To do:
Output the data below line for line, changing nothing.

Available records:
------------------------------------------------
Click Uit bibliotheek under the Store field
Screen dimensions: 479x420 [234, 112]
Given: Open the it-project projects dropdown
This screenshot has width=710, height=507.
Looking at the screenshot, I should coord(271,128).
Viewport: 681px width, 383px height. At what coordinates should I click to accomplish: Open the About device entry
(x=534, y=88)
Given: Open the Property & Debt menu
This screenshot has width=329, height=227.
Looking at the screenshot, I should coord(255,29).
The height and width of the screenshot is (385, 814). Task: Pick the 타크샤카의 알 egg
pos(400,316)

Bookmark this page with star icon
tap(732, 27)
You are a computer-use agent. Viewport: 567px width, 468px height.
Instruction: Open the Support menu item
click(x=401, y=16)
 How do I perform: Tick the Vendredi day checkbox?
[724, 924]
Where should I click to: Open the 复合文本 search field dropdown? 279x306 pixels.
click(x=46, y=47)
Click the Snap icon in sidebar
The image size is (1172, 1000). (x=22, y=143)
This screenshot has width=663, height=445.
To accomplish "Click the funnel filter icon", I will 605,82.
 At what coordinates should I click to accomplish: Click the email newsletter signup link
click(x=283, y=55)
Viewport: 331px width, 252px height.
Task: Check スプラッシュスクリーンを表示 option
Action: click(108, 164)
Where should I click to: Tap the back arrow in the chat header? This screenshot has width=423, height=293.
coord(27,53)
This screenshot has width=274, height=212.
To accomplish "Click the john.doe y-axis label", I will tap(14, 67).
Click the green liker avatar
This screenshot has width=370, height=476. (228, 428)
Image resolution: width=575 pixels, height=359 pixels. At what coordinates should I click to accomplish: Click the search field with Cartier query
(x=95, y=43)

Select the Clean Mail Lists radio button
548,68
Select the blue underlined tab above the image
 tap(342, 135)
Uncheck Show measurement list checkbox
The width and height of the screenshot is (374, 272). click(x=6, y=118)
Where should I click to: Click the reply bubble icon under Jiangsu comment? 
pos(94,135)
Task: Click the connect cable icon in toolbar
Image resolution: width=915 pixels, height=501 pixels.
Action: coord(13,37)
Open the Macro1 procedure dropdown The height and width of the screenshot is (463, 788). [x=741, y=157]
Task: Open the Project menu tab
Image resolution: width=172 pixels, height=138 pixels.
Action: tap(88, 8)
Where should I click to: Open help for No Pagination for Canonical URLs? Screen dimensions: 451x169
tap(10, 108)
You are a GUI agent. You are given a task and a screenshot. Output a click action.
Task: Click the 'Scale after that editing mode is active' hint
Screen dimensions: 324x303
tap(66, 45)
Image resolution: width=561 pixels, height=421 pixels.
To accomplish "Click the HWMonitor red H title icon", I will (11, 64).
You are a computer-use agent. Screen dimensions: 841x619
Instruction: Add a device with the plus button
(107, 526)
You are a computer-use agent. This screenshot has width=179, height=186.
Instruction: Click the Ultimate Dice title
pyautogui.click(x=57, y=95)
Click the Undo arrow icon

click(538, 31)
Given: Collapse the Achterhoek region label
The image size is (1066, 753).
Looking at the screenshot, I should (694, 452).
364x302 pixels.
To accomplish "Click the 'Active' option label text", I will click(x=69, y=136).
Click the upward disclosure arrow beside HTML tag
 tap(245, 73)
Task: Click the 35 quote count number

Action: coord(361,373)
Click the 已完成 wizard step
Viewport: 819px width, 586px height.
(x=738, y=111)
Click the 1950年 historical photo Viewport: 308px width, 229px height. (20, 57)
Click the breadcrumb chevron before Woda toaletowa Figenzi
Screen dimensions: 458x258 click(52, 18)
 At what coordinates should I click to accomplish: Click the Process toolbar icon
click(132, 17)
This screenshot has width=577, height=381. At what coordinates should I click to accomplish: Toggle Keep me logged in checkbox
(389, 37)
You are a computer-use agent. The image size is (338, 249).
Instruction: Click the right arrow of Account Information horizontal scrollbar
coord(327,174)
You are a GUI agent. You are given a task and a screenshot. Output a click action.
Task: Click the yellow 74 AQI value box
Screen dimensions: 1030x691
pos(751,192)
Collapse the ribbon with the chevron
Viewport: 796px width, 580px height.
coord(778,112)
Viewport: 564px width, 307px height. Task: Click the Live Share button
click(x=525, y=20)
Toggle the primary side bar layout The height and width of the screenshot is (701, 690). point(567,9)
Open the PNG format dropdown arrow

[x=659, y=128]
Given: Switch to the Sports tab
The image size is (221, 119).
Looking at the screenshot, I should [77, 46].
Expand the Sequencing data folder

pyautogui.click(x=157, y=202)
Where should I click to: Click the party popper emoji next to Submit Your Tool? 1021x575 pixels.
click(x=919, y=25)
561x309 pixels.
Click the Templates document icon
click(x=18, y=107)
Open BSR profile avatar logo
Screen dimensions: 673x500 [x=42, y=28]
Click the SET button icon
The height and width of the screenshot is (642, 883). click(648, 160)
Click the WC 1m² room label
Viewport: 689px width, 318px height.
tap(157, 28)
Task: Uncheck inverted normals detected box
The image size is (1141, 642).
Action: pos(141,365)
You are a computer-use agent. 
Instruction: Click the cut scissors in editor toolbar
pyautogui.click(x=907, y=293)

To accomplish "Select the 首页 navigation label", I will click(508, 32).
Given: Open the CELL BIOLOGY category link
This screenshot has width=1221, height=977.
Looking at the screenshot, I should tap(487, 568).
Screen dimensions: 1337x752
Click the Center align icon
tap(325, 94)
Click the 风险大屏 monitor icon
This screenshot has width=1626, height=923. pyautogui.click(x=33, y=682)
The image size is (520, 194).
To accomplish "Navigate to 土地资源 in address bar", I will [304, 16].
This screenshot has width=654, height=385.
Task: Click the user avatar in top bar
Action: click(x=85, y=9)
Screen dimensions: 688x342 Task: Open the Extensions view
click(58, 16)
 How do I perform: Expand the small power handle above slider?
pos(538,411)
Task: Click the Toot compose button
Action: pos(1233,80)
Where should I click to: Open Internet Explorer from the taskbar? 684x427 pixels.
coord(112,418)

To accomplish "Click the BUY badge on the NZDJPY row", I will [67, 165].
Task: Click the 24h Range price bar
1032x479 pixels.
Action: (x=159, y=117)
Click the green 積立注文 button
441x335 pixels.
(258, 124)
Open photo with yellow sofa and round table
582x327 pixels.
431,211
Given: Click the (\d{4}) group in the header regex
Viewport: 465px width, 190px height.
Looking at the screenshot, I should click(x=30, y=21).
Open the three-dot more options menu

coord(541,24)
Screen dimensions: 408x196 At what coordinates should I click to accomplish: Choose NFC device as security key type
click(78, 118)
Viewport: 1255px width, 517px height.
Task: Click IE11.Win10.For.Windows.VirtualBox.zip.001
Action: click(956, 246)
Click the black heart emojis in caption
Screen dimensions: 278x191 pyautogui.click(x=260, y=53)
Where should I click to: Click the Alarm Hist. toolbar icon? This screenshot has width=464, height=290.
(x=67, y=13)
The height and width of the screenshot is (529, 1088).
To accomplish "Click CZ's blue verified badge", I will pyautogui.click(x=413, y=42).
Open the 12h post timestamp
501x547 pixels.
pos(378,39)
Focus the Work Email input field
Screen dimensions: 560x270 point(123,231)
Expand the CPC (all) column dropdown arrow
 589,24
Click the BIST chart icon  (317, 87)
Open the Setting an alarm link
------------------------------------------------
Answer below:
Click Uit bibliotheek under the Store field
Screen dimensions: 479x420 [234, 112]
Given: Open the it-project projects dropdown
This screenshot has width=710, height=507.
Looking at the screenshot, I should coord(271,128).
Viewport: 681px width, 383px height. At what coordinates should I click to accomplish: Open the About device entry
(x=534, y=88)
Given: Open the Property & Debt menu
This screenshot has width=329, height=227.
Looking at the screenshot, I should coord(255,29).
The height and width of the screenshot is (385, 814). Task: Pick the 타크샤카의 알 egg
pos(400,316)

Bookmark this page with star icon
tap(732, 27)
You are a computer-use agent. Viewport: 567px width, 468px height.
Instruction: Open the Support menu item
click(x=401, y=16)
 How do I perform: Tick the Vendredi day checkbox?
[724, 924]
Where should I click to: Open the 复合文本 search field dropdown? 279x306 pixels.
click(x=46, y=47)
Click the Snap icon in sidebar
The image size is (1172, 1000). (x=22, y=143)
This screenshot has width=663, height=445.
To accomplish "Click the funnel filter icon", I will 605,82.
 At what coordinates should I click to accomplish: Click the email newsletter signup link
click(x=283, y=55)
Viewport: 331px width, 252px height.
Task: Check スプラッシュスクリーンを表示 option
Action: click(108, 164)
Where should I click to: Tap the back arrow in the chat header? This screenshot has width=423, height=293.
coord(27,53)
This screenshot has width=274, height=212.
To accomplish "Click the john.doe y-axis label", I will tap(14, 67).
Click the green liker avatar
This screenshot has width=370, height=476. (228, 428)
Image resolution: width=575 pixels, height=359 pixels. At what coordinates should I click to accomplish: Click the search field with Cartier query
(x=95, y=43)

Select the Clean Mail Lists radio button
548,68
Select the blue underlined tab above the image
 tap(342, 135)
Uncheck Show measurement list checkbox
The width and height of the screenshot is (374, 272). click(x=6, y=118)
Where should I click to: Click the reply bubble icon under Jiangsu comment? 
pos(94,135)
Task: Click the connect cable icon in toolbar
Image resolution: width=915 pixels, height=501 pixels.
Action: coord(13,37)
Open the Macro1 procedure dropdown The height and width of the screenshot is (463, 788). [x=741, y=157]
Task: Open the Project menu tab
Image resolution: width=172 pixels, height=138 pixels.
Action: tap(88, 8)
Where should I click to: Open help for No Pagination for Canonical URLs? Screen dimensions: 451x169
tap(10, 108)
You are a GUI agent. You are given a task and a screenshot. Output a click action.
Task: Click the 'Scale after that editing mode is active' hint
Screen dimensions: 324x303
tap(66, 45)
Image resolution: width=561 pixels, height=421 pixels.
To accomplish "Click the HWMonitor red H title icon", I will (11, 64).
You are a computer-use agent. Screen dimensions: 841x619
Instruction: Add a device with the plus button
(107, 526)
You are a computer-use agent. This screenshot has width=179, height=186.
Instruction: Click the Ultimate Dice title
pyautogui.click(x=57, y=95)
Click the Undo arrow icon

click(538, 31)
Given: Collapse the Achterhoek region label
The image size is (1066, 753).
Looking at the screenshot, I should (694, 452).
364x302 pixels.
To accomplish "Click the 'Active' option label text", I will click(x=69, y=136).
Click the upward disclosure arrow beside HTML tag
 tap(245, 73)
Task: Click the 35 quote count number

Action: coord(361,373)
Click the 已完成 wizard step
Viewport: 819px width, 586px height.
(x=738, y=111)
Click the 1950年 historical photo Viewport: 308px width, 229px height. (20, 57)
Click the breadcrumb chevron before Woda toaletowa Figenzi
Screen dimensions: 458x258 click(52, 18)
 At what coordinates should I click to accomplish: Click the Process toolbar icon
click(132, 17)
This screenshot has width=577, height=381. At what coordinates should I click to accomplish: Toggle Keep me logged in checkbox
(389, 37)
You are a computer-use agent. The image size is (338, 249).
Instruction: Click the right arrow of Account Information horizontal scrollbar
coord(327,174)
You are a GUI agent. You are given a task and a screenshot. Output a click action.
Task: Click the yellow 74 AQI value box
Screen dimensions: 1030x691
pos(751,192)
Collapse the ribbon with the chevron
Viewport: 796px width, 580px height.
coord(778,112)
Viewport: 564px width, 307px height. Task: Click the Live Share button
click(x=525, y=20)
Toggle the primary side bar layout The height and width of the screenshot is (701, 690). point(567,9)
Open the PNG format dropdown arrow

[x=659, y=128]
Given: Switch to the Sports tab
The image size is (221, 119).
Looking at the screenshot, I should [77, 46].
Expand the Sequencing data folder

pyautogui.click(x=157, y=202)
Where should I click to: Click the party popper emoji next to Submit Your Tool? 1021x575 pixels.
click(x=919, y=25)
561x309 pixels.
Click the Templates document icon
click(x=18, y=107)
Open BSR profile avatar logo
Screen dimensions: 673x500 [x=42, y=28]
Click the SET button icon
The height and width of the screenshot is (642, 883). click(648, 160)
Click the WC 1m² room label
Viewport: 689px width, 318px height.
tap(157, 28)
Task: Uncheck inverted normals detected box
The image size is (1141, 642).
Action: pos(141,365)
You are a computer-use agent. 
Instruction: Click the cut scissors in editor toolbar
pyautogui.click(x=907, y=293)

To accomplish "Select the 首页 navigation label", I will click(508, 32).
Given: Open the CELL BIOLOGY category link
This screenshot has width=1221, height=977.
Looking at the screenshot, I should tap(487, 568).
Screen dimensions: 1337x752
Click the Center align icon
tap(325, 94)
Click the 风险大屏 monitor icon
This screenshot has width=1626, height=923. pyautogui.click(x=33, y=682)
The image size is (520, 194).
To accomplish "Navigate to 土地资源 in address bar", I will [304, 16].
This screenshot has width=654, height=385.
Task: Click the user avatar in top bar
Action: click(x=85, y=9)
Screen dimensions: 688x342 Task: Open the Extensions view
click(58, 16)
 How do I perform: Expand the small power handle above slider?
pos(538,411)
Task: Click the Toot compose button
Action: pos(1233,80)
Where should I click to: Open Internet Explorer from the taskbar? 684x427 pixels.
coord(112,418)

To accomplish "Click the BUY badge on the NZDJPY row", I will [67, 165].
Task: Click the 24h Range price bar
1032x479 pixels.
Action: (x=159, y=117)
Click the green 積立注文 button
441x335 pixels.
(258, 124)
Open photo with yellow sofa and round table
582x327 pixels.
431,211
Given: Click the (\d{4}) group in the header regex
Viewport: 465px width, 190px height.
Looking at the screenshot, I should click(x=30, y=21).
Open the three-dot more options menu

coord(541,24)
Screen dimensions: 408x196 At what coordinates should I click to accomplish: Choose NFC device as security key type
click(78, 118)
Viewport: 1255px width, 517px height.
Task: Click IE11.Win10.For.Windows.VirtualBox.zip.001
Action: click(956, 246)
Click the black heart emojis in caption
Screen dimensions: 278x191 pyautogui.click(x=260, y=53)
Where should I click to: Click the Alarm Hist. toolbar icon? This screenshot has width=464, height=290.
(x=67, y=13)
The height and width of the screenshot is (529, 1088).
To accomplish "Click CZ's blue verified badge", I will pyautogui.click(x=413, y=42).
Open the 12h post timestamp
501x547 pixels.
pos(378,39)
Focus the Work Email input field
Screen dimensions: 560x270 point(123,231)
Expand the CPC (all) column dropdown arrow
 589,24
Click the BIST chart icon  (317, 87)
Open the Setting an alarm link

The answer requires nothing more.